- [Text]
%%

President of the Senate
- In office 19 June 1979 – 31 December 1980
- President: John Vorster Marais Viljoen
- Prime Minister: P. W. Botha
- Preceded by: Marais Viljoen
- Succeeded by: Position abolished Kobie Coetsee (1994)

Minister of Justice, Police and Prisons
- In office 29 April 1974 – 19 June 1979
- Prime Minister: John Vorster P. W. Botha
- Preceded by: Petrus Cornelius Pelser as Minister of Justice Lourens Muller as Minister of Police
- Succeeded by: Alwyn Schlebusch as Minister of Justice Louis le Grange as Minister of Police

Personal details
- Born: James Thomas Kruger 20 December 1917 Bethlehem, Orange Free State, South Africa
- Died: 9 May 1987 (aged 69) Irene, Transvaal, South Africa
- Party: National Party (1962–1980)
- Other political affiliations: Conservative Party (1982–1987)
- Spouse: Susan Kruger ​(m. 1943)​
- Children: 2
- Alma mater: University of the Witwatersrand
- Occupation: Politician, lawyer

= Jimmy Kruger =

South African politician (1917–1987)

James Thomas Kruger (20 December 1917 – 9 May 1987) was a South African lawyer and politician of Welsh descent who was part of the conservative National Party-led government which championed apartheid. He rose to the position of Minister of Justice and the Police in the cabinet of Prime Minister John Vorster from 1974 to 1979. He was also President of the Senate from 1979 until 1980, when it was abolished.

==Background==
Kruger was born in Bethlehem, Orange Free State, South Africa to Welsh parents and was adopted by Afrikaner parents. He obtained his matric from a high school in Ventersdorp and then became a miner. He trained as a surveyor at a gold mine in Brakpan before taking an exam as a mining surveyor. Later he would work as surveyor engineer in Barberton.

==Education==
Kruger studied part-time for an Afrikaans teaching degree from the University of South Africa (UNISA) and later attended the University of the Witwatersrand where he obtained a law degree in 1954. He began practising as a lawyer in 1955.

==Political career==
In 1962 he became a member of the Transvaal Provincial Council. As National Party candidate, he became a member of the House of Assembly in the South African parliament from 1966. In 1972, Kruger was made a deputy cabinet minister in the police, health and welfare portfolio. In 1974 he was upgraded to a full minister for the police, prisons and justice portfolio. In June 1979, the ceremonial post of President of the Senate but retired in 1980 when the Senate was abolished.

%%

- [Problems to solve]
A – Reproduce the passage of the Jimmy Kruger article that starts at "- Other political" and ends at "African politician (1917–1987)".
B – Name every town mentioned in the Background section of the Jimmy Kruger article.
The records come from a separate source, unrelated to the Jimmy Kruger article.

(Dataset entries)
%%

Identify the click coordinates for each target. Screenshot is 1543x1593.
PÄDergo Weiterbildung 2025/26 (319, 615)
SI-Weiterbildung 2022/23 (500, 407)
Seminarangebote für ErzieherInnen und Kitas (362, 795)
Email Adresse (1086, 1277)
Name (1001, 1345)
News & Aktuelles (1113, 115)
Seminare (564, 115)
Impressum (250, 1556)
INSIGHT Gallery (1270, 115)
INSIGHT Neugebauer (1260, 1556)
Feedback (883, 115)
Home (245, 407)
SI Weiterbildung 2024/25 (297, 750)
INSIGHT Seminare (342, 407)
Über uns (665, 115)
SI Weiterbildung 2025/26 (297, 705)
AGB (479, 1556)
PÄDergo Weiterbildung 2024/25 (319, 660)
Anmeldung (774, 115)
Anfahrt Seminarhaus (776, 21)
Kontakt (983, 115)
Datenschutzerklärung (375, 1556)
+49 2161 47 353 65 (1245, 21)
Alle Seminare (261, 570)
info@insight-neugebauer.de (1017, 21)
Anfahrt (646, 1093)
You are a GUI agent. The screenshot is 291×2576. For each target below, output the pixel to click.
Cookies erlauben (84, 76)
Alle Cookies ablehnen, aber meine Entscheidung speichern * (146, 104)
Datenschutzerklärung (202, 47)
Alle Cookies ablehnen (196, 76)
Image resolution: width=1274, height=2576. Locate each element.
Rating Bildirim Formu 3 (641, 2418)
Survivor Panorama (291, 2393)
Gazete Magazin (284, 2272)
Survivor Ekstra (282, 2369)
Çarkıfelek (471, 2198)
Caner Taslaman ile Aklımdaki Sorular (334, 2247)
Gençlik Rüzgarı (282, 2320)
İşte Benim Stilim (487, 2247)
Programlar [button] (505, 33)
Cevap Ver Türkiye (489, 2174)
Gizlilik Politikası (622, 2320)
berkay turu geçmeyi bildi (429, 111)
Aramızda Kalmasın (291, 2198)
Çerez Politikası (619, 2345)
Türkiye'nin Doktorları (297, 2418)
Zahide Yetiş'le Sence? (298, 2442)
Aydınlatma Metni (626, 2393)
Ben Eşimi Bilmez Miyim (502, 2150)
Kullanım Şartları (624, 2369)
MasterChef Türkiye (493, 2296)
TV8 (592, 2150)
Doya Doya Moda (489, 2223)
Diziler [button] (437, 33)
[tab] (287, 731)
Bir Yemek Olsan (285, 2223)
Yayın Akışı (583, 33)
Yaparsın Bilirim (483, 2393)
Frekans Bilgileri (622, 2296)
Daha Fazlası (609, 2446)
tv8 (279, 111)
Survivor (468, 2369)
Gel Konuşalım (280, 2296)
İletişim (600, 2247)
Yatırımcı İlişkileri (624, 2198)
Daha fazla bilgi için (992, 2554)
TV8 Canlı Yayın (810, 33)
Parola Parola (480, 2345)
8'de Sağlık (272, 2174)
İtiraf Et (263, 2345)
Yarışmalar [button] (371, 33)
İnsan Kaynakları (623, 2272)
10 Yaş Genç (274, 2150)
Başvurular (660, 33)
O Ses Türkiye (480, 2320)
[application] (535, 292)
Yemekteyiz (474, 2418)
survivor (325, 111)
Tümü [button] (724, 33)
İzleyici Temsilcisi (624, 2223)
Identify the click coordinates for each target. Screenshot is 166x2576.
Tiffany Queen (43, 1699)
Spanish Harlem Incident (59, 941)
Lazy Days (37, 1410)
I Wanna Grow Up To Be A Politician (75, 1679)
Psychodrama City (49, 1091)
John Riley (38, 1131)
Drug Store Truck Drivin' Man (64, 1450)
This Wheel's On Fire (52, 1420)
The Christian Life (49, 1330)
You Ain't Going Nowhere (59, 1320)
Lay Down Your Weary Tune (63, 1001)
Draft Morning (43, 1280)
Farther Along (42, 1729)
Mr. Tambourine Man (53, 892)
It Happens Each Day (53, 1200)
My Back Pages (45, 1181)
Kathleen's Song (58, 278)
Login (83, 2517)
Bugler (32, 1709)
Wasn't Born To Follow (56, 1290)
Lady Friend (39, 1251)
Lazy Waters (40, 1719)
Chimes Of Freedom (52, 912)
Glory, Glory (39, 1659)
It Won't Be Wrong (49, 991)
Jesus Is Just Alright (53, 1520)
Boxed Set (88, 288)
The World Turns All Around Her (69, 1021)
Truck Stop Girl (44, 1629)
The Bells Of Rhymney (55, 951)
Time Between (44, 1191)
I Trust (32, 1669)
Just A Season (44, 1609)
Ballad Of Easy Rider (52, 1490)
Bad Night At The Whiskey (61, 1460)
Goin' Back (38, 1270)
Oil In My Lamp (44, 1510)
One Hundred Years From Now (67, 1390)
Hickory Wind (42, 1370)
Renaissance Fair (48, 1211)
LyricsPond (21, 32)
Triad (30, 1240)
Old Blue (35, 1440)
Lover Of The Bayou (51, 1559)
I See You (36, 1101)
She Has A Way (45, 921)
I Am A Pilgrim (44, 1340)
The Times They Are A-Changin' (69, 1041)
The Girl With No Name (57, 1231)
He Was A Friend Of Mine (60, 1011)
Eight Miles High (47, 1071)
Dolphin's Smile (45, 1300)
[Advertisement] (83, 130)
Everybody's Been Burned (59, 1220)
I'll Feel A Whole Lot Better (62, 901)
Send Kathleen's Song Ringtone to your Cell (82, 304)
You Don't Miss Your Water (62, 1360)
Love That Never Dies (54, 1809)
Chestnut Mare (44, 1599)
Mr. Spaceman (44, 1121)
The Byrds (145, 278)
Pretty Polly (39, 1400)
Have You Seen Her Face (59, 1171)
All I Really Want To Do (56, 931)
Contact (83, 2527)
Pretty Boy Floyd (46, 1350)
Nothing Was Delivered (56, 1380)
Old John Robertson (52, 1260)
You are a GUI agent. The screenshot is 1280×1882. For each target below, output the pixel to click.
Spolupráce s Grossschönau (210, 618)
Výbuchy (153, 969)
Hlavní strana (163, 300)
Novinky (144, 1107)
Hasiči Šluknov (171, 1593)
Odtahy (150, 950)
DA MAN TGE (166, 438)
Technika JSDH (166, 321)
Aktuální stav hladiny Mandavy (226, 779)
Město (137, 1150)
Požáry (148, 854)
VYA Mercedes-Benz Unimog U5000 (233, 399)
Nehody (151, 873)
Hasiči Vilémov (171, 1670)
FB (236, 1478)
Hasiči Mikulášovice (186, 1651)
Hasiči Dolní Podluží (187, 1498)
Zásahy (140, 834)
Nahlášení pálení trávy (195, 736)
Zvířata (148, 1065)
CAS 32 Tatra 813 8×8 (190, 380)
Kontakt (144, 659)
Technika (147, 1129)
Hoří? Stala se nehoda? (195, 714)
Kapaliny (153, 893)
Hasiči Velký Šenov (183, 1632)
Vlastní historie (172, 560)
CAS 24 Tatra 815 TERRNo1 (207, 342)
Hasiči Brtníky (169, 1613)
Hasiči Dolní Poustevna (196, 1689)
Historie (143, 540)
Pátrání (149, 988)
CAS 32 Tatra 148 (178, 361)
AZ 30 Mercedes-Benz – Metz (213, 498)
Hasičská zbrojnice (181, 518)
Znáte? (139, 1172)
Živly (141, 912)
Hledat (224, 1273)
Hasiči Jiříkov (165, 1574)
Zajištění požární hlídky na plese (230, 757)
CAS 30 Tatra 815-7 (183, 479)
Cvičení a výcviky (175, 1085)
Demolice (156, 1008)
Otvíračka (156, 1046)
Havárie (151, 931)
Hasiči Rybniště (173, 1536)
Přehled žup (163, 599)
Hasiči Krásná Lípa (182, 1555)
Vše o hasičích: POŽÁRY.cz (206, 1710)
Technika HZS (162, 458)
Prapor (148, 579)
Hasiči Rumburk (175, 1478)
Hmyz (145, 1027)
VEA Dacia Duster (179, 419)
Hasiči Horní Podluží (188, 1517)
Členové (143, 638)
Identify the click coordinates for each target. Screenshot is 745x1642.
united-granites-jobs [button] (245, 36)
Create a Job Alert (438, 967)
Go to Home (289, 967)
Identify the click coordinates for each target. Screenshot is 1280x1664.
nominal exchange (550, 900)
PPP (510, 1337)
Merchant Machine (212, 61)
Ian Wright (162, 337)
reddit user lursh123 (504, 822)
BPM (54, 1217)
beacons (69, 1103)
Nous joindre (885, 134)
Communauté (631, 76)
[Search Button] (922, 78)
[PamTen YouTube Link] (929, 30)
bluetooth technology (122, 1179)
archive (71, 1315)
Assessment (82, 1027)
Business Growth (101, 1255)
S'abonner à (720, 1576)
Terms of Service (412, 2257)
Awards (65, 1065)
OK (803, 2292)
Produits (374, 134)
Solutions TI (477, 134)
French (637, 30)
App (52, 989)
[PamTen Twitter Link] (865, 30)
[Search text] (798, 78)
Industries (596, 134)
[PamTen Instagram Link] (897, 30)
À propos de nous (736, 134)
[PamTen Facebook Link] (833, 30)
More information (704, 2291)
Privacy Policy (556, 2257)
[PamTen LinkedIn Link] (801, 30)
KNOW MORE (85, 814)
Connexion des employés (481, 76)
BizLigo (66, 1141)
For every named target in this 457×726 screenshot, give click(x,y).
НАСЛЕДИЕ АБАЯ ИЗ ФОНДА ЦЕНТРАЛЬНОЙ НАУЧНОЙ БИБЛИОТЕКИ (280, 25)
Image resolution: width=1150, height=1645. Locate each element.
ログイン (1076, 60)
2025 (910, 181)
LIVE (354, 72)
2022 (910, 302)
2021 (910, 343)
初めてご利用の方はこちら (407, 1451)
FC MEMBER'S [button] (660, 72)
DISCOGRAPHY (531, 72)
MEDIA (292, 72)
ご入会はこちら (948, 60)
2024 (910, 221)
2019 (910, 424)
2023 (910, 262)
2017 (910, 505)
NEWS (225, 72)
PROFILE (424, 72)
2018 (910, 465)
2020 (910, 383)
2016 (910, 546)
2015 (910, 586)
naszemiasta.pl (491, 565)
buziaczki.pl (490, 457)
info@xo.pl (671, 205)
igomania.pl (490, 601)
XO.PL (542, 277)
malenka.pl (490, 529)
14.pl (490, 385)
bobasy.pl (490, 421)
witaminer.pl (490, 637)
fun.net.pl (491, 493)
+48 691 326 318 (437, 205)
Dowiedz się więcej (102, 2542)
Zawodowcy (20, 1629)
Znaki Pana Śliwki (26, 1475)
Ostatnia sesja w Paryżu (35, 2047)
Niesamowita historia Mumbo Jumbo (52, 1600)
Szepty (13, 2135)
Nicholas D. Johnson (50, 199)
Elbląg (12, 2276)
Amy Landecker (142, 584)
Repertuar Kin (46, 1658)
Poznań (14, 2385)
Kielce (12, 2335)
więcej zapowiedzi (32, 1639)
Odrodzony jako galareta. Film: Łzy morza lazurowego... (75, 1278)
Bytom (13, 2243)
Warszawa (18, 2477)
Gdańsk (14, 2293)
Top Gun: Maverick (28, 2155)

%%

- [Responses to the exercise]
A –
- Other political affiliations: Conservative Party (1982–1987)
- Spouse: Susan Kruger ​(m. 1943)​
- Children: 2
- Alma mater: University of the Witwatersrand
- Occupation: Politician, lawyer

= Jimmy Kruger =

South African politician (1917–1987)

B – Bethlehem, Ventersdorp, Brakpan, Barberton